Below are the records; give again exactly the line with "The width and height of the screenshot is (1516, 784).", the line with "You are a GUI", and each line that lies between them, and nothing besides.

○ ○ ○ ○

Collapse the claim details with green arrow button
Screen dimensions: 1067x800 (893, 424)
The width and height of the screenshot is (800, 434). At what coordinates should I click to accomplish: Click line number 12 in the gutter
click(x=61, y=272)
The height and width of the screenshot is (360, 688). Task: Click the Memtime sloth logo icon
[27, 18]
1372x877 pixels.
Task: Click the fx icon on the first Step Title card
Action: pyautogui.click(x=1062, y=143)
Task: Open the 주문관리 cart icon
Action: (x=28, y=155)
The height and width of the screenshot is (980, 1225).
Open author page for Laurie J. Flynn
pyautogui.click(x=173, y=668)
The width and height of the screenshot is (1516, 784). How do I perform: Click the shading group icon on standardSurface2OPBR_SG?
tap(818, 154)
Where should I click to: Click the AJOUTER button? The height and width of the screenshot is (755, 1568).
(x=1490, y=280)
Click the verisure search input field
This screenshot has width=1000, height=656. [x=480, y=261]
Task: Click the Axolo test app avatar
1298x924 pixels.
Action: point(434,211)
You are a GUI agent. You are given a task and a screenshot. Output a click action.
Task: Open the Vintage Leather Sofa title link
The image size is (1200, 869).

○ ○ ○ ○

- _Task answer_
The width and height of the screenshot is (1516, 784). How do I perform: Click the shading group icon on standardSurface2OPBR_SG?
tap(818, 154)
Where should I click to: Click the AJOUTER button? The height and width of the screenshot is (755, 1568).
(x=1490, y=280)
Click the verisure search input field
This screenshot has width=1000, height=656. [x=480, y=261]
Task: Click the Axolo test app avatar
1298x924 pixels.
Action: point(434,211)
You are a GUI agent. You are given a task and a screenshot. Output a click action.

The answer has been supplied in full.